Information governance as an umbrella concept helps to create better alignment between functional groups as organizations attempt to solve these complex and interrelated data management challenges. The first step is to determine ownership of a consolidated information governance approach. For many organizations the champion will be the general counsel. For others it may make sense to vest control in the chief compliance officer, if there is one or, alternatively, the chief information officer.
In any case, the owner must be able to:
- Get C-Level buy-in
- Have the organizational savvy to obtain budget
- Be able to define “reasonable” information governance efforts, which requires both legal and IT input
- Have strong leadership and consensus building skills, because all stakeholders need to be on the same page
- Understand the nuances of the business, since an overly rigid process will cause employees to work around the policies and procedures
In the end, it’s less important to argue about who should own the information governance function. Instead, it’s critical to have the mandate clearly vested in an entity passionate about bringing change to the organization. Otherwise, it’s too easy for the information governance role to get lost in the shuffle of operational politics.
Legal departments aren’t typically known for having large capital budgets to take on proactive projects like the ones encompassed by information governance. Instead, they often have seemingly inexhaustible operating budgets to put out fires like those typically seen when reactive e-discovery matters crop up. However, this reactive approach is increasingly frowned upon by cost-conscious organizations looking to control episodic costs.
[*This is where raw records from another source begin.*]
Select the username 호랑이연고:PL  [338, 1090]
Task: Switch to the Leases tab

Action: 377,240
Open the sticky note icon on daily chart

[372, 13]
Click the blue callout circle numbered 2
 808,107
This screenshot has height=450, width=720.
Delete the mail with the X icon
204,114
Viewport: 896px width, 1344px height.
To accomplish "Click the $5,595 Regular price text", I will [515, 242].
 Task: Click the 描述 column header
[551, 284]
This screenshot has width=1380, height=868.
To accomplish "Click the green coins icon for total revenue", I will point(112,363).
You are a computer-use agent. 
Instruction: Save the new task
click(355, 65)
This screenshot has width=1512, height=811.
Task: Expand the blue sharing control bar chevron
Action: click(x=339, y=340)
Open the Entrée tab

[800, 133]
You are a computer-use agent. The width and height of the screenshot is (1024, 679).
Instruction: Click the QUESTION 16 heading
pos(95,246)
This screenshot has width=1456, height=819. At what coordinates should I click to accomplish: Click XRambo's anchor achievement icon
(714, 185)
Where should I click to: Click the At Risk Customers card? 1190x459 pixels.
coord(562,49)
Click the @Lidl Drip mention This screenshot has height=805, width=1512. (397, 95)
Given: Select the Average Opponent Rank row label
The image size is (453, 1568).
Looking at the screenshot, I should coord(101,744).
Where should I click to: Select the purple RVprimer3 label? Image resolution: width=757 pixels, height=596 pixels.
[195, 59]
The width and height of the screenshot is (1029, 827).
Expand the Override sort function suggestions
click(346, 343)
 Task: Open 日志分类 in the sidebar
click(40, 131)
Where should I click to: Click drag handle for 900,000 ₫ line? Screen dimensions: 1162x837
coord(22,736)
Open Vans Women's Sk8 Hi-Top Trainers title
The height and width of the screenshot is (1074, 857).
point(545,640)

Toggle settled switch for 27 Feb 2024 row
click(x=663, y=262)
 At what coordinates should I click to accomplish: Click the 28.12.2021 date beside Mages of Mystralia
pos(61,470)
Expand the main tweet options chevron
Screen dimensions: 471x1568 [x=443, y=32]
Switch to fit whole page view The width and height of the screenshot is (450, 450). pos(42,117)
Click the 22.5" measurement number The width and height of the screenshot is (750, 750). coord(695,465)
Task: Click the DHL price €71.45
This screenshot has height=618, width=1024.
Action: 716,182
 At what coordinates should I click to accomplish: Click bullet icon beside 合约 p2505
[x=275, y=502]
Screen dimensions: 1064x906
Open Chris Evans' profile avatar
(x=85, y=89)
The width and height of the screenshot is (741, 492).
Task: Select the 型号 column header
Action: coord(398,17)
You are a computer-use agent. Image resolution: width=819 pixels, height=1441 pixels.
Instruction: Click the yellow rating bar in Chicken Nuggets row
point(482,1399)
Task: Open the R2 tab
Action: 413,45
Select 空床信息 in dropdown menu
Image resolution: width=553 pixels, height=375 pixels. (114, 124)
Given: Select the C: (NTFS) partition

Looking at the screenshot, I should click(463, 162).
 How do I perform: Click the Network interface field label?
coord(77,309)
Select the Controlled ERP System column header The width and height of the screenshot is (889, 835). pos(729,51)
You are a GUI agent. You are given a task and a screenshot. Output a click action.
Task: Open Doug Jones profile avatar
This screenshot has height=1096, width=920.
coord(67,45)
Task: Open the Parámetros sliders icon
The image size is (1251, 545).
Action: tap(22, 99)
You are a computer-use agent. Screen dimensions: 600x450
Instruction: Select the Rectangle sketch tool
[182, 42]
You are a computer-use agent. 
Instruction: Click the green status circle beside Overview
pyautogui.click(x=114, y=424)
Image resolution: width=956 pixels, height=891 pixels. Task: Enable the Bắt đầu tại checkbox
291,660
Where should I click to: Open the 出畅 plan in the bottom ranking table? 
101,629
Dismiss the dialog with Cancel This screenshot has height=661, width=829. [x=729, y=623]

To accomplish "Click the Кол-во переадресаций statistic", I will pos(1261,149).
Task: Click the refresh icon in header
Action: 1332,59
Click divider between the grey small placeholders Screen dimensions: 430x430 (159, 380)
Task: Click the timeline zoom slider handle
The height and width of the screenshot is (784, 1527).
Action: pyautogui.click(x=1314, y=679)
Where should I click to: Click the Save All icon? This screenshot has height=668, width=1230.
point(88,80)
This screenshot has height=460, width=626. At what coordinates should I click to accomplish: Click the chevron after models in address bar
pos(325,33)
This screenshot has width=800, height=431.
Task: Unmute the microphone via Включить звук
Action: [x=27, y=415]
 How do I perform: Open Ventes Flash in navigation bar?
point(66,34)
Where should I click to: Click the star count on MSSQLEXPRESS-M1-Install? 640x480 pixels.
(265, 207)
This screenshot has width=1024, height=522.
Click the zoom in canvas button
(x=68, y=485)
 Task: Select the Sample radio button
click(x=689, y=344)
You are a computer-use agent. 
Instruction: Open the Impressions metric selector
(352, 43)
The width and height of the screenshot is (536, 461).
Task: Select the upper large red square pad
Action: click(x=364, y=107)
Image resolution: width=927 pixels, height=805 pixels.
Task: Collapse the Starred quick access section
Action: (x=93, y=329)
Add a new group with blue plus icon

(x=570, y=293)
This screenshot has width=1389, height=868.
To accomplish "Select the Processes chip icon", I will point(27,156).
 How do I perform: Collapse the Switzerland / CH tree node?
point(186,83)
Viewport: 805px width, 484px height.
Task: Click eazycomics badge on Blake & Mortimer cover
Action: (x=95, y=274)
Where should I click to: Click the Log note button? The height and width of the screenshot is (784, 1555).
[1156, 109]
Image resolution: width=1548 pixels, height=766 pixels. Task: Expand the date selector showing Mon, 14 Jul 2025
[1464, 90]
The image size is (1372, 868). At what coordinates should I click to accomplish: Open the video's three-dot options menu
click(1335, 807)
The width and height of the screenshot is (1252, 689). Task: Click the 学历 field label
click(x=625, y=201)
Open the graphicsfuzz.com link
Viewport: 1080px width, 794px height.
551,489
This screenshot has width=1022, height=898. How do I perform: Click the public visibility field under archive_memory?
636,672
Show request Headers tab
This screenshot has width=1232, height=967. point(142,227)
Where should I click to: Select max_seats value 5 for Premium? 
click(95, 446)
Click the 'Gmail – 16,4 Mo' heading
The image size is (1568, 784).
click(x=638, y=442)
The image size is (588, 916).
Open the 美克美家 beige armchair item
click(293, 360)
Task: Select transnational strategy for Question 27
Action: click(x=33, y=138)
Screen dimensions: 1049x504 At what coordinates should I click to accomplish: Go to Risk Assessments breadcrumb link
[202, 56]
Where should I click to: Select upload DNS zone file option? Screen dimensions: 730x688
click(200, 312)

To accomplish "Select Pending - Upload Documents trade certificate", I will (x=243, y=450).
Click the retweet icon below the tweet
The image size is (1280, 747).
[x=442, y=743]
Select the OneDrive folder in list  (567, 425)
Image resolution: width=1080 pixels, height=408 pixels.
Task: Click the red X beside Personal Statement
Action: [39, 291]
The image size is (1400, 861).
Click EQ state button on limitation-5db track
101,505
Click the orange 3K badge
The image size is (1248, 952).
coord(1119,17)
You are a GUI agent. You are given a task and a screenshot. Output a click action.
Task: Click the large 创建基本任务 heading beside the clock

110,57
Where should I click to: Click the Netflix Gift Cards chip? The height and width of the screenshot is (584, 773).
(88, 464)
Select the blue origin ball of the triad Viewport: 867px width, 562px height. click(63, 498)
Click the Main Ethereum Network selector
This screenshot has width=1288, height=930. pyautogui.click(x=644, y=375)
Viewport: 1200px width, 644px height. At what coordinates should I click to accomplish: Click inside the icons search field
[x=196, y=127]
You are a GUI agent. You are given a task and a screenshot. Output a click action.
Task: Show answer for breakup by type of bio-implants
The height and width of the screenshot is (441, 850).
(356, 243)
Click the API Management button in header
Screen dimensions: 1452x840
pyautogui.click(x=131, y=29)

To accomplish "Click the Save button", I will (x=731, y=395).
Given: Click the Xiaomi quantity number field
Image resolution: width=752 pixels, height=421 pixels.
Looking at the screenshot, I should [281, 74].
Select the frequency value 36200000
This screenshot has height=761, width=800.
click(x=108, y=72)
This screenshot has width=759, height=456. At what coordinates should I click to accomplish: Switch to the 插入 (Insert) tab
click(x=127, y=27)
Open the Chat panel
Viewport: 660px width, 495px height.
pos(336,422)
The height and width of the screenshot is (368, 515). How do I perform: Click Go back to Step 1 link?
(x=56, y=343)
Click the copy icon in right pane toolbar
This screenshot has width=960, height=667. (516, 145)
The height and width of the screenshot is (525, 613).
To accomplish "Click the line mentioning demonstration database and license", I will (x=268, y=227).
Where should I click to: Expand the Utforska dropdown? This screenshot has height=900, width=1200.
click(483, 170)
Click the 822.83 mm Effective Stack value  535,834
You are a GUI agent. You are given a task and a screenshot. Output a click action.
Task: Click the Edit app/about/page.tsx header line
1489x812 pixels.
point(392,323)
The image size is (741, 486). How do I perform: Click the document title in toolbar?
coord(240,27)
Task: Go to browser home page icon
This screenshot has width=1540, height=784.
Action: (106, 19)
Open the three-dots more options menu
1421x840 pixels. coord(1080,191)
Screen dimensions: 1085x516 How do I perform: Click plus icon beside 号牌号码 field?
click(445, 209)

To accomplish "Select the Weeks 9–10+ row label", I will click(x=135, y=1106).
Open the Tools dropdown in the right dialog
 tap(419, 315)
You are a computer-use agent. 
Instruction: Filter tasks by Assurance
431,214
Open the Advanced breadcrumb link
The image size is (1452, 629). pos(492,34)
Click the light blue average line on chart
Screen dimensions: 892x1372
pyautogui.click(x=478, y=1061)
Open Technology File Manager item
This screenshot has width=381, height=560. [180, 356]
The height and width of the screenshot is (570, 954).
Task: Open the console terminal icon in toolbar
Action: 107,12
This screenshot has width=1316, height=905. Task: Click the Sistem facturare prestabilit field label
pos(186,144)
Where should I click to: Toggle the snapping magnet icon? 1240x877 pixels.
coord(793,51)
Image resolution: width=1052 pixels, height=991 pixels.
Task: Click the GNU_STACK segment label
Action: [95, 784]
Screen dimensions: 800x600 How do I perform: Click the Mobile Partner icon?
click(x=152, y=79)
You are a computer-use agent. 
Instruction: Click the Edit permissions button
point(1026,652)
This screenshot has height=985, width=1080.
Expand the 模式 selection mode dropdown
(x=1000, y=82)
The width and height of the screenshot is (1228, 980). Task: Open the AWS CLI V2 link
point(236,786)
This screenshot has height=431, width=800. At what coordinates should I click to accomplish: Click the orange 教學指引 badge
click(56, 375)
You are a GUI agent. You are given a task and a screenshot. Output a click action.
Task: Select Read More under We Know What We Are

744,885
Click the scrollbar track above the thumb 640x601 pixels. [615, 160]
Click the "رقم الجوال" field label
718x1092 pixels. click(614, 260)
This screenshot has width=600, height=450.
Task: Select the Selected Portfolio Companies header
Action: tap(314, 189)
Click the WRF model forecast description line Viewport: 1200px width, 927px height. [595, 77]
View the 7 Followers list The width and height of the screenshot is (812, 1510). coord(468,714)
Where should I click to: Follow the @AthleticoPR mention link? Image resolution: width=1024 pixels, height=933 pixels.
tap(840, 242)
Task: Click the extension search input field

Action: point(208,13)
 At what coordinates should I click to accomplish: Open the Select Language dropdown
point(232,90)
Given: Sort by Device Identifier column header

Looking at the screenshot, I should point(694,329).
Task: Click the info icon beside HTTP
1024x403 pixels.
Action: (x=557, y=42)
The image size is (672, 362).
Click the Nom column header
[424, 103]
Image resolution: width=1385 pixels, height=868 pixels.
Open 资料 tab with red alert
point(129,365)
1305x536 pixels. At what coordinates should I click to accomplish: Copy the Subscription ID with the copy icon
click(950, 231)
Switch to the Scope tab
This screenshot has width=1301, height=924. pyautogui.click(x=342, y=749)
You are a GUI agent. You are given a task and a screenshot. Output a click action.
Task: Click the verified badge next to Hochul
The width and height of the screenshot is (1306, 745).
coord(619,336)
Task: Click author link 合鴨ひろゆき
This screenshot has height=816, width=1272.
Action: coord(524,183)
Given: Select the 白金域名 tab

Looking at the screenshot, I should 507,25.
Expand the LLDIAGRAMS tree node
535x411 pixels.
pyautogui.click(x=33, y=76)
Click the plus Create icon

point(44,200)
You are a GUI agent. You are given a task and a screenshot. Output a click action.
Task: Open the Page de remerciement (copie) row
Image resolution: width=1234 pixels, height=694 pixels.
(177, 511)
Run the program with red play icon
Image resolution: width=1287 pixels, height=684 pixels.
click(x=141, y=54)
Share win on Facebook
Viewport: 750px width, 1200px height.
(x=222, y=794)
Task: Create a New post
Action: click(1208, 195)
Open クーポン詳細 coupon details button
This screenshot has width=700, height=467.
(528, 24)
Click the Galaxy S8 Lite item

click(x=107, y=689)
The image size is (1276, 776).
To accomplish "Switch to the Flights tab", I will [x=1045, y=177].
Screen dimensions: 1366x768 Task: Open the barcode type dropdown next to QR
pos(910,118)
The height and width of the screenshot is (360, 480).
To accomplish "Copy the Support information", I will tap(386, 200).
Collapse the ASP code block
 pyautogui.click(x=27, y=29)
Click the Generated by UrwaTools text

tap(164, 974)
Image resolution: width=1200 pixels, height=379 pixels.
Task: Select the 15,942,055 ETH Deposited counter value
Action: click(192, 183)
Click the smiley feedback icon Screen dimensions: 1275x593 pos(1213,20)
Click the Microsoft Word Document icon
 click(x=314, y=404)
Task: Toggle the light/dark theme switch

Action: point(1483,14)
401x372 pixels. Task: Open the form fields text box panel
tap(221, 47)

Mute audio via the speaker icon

A key first step is to tap into and then leverage IT or information security budgets for archiving, compliance and storage. There are likely ongoing projects that can be successfully massaged into a larger information governance play. Next, it’s often helpful to convert some of the reactive e-discovery costs into the creation of proactive and repeatable business processes. Here it’s possible to leverage enterprise-class technology to operationalize the episodic and often chaotic e-discovery costs, thereby showing both a positive return on investment and establishing this as yet another pillar of a foundational information governance strategy.
While information governance can assuredly increase the business value of corporate information, the biggest benefit is seen in the reduction of an increasingly interrelated array of information risk categories. While it’s possible to tackle each risk category on its own, it’s becoming a best practice to leverage an information governance umbrella framework in order to gain alignment and harness formerly fragmented budgets.
As we enter 2012, there is no doubt that information governance should be an element in building an enterprise's information architecture. And, perhaps different from fleeting weight loss resolutions, savvy organizations should vow to get ahead of the burgeoning categories of information risk by fully embracing their commitment to integrated information governance.